Operating performance for the first half of 2008 has been exceptionally good in a challenging environment. The Company has been able to increase sales and gross profit to record levels. The Company believes that since its customer base consists of discount chains, its value based product mix seems to be well received in a weaker economy. However, non-cash charges increased from $368,525 to $1,087,378 for the same period increasing cash flow for the period by $71,392 to $487,481. The material increase in non-cash charges is largely due to the increase attributable to Depreciation & Amortization of the Michigan facilities and associated non-cash financing and operating charges, which did not exist in the comparable period in 2007. It is important to note that, the Company did not acquire the Michigan facility until July 1, 2007. During most of the six months of 2007, the Company co-packed its needs from the predecessor Company in Michigan and generated a fixed based gross profit for that period. In 2008, the Company expanded its Michigan facilities, and its operating profit for the period was lower than its fixed margin based arrangement in 2007. The Company expanded Michigan operations to include Spice and packaged meal distribution in addition to expanding its production lines. The purpose for this expansion was to increase capacity, which would have been limited by the acquired manufacturing facility. Management estimates that the facility acquired in 2007 had capacity to process about $12 million in annual sales. The expansion in 2008 allows processed sales to reach $50 million at current commodity pricing levels.
The Company continued to grow its NY operations predominately due to an expansion of its trucking fleet together with integrating Michigan products to its wholesale lists. Wholesale prices by consumer product manufacturers such as P&G and Clorox have been steadily increasing and thus raising wholesale costs. In addition, major manufacturers have reduced promotional rebated which also affect wholesale prices and gross margins. Gross profits for the comparable periods increased from 8% to 10%. The increase is gross profits is attributable to higher gross margins recognized from Michigan operations and increased retail store penetration with the Company's mix of wholesale consumer products.
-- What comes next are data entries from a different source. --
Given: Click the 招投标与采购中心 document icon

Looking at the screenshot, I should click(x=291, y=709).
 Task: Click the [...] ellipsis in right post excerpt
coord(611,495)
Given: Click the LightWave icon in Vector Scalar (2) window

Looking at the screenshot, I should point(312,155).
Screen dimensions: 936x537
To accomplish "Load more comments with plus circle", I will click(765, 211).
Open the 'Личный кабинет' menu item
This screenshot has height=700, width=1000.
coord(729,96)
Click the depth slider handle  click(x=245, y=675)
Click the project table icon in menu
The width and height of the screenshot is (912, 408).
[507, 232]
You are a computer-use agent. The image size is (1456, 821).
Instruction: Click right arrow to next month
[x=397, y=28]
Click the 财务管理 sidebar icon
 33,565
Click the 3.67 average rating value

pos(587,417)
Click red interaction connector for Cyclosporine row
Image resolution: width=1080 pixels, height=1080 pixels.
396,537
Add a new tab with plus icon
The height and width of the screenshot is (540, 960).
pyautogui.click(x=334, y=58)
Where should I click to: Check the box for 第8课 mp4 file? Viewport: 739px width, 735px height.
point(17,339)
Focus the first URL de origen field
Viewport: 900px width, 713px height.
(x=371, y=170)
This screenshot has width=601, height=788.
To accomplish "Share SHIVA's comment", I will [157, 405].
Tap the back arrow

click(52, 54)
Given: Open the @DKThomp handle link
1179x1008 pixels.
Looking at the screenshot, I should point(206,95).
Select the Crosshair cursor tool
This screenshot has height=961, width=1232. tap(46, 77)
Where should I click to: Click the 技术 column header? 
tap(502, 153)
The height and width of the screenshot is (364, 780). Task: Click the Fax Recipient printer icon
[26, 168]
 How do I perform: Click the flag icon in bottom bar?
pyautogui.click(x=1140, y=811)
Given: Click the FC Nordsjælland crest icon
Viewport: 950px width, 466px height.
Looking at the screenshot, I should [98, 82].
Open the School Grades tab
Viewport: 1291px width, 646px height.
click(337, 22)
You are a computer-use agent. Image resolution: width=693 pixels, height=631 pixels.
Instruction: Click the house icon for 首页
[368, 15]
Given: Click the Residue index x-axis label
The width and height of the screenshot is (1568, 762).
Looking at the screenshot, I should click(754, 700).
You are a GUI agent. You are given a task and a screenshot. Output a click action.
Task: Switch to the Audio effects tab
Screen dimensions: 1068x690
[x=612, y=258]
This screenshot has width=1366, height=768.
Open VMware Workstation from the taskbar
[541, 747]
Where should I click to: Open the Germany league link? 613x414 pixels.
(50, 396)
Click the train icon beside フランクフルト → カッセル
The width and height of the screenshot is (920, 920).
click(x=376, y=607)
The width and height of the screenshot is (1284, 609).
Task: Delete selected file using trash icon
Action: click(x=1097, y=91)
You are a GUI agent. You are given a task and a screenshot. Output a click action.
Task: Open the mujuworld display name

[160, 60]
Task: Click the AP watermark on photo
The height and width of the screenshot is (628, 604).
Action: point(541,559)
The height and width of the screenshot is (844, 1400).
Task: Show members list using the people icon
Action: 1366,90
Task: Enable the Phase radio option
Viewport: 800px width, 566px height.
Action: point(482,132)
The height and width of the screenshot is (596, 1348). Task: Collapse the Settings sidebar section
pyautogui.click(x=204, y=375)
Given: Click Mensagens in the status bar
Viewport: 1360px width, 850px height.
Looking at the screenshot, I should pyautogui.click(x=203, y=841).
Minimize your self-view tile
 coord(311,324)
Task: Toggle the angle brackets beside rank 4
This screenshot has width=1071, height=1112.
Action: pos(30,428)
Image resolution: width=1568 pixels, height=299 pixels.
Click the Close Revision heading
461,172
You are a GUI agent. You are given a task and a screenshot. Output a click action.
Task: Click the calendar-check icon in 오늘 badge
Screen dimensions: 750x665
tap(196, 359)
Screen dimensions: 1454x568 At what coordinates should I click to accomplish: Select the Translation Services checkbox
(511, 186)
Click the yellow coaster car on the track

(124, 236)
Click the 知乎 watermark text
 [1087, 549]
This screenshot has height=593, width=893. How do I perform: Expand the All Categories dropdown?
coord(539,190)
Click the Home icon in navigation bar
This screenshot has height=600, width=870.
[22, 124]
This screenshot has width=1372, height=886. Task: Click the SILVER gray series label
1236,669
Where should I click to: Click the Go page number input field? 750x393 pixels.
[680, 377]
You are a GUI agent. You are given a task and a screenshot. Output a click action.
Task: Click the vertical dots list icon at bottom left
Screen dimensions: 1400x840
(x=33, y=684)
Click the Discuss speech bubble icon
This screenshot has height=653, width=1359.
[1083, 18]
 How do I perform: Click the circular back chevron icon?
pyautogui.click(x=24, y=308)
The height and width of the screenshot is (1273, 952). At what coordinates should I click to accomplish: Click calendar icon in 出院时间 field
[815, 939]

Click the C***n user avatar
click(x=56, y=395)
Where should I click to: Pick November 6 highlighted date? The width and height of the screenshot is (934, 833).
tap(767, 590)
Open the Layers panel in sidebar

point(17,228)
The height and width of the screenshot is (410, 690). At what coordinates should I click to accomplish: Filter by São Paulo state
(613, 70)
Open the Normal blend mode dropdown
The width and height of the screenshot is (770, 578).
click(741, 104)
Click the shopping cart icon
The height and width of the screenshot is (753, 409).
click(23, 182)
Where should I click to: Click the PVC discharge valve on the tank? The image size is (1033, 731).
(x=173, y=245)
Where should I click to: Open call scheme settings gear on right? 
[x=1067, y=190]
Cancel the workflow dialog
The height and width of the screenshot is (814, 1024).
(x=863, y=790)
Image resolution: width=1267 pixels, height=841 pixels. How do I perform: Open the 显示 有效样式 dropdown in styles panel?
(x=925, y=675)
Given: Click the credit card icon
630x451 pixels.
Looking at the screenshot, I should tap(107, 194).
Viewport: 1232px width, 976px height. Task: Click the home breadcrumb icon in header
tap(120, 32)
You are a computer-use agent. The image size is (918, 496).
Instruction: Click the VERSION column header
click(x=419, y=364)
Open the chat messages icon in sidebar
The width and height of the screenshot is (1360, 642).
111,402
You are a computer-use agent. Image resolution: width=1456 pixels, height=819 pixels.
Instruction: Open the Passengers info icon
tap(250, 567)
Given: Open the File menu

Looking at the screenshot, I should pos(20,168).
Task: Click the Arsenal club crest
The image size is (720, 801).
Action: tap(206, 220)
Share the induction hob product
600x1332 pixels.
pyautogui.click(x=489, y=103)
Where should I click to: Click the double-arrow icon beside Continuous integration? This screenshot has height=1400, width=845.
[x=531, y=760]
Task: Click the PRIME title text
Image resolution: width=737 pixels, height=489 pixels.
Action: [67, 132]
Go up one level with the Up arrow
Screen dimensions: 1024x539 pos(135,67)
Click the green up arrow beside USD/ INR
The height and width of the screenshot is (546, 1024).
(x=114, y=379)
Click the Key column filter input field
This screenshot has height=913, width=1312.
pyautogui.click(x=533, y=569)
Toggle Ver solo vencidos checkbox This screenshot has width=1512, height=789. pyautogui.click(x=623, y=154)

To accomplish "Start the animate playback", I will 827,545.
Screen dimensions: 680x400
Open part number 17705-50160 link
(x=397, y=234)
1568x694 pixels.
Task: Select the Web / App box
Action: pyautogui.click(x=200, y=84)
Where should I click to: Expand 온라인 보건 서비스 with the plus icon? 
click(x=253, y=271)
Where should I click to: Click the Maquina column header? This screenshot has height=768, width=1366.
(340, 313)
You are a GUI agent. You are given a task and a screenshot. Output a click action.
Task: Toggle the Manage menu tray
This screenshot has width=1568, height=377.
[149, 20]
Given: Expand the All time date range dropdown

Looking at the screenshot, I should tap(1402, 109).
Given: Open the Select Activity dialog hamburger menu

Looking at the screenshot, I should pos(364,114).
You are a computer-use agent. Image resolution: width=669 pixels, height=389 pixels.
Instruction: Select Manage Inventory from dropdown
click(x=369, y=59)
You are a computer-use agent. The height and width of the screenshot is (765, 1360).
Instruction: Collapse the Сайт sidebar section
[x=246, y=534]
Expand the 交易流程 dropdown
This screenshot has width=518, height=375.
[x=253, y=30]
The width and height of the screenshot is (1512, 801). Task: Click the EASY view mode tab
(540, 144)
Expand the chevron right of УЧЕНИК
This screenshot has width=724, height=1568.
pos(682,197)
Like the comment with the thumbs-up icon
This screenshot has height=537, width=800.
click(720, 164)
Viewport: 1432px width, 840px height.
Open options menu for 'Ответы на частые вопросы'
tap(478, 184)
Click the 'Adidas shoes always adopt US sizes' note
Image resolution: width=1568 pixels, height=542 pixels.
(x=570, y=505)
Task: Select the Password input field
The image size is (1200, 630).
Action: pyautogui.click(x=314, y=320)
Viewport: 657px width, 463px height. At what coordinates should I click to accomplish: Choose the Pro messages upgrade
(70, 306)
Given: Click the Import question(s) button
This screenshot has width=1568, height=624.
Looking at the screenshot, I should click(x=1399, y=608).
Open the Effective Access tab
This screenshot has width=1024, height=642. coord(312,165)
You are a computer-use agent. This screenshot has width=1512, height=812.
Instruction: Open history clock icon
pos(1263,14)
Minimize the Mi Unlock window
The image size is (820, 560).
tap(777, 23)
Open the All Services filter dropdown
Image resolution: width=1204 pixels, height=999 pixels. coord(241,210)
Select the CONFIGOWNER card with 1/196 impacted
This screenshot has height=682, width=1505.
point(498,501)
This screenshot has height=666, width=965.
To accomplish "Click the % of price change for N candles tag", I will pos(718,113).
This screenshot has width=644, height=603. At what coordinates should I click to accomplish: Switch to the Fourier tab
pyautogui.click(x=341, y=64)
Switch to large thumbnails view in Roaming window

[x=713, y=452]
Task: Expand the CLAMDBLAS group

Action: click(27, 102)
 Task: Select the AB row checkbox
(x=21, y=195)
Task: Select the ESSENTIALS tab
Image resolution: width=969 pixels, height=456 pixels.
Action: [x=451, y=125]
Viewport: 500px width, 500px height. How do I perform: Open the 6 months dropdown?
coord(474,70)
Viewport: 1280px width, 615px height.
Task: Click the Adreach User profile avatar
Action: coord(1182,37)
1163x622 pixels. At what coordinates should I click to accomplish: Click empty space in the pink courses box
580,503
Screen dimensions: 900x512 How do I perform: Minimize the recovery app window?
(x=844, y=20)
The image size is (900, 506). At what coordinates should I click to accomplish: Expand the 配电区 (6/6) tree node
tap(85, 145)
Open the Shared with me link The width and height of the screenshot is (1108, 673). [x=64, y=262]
Management believes that it can improve its results of operations in the third and fourth quarter of operations. The Company suffered from higher commodity prices in the first half that it has adjusted through price increases that should be fully in effect in second half of FY 2008.
Synergy Brands has also been granted a hearing date to appeal its delisting notice from Nasdaq scheduled for September 4, 2008. For full discussion of operations please refer to the Company's files 10Q located on its website at www.sybr.com.
Synergy Brands Related Links:
More information about the Company's products and programs as well as investor information on the following websites: www.sybr.com, www.phsgroup.com, www.perx.com.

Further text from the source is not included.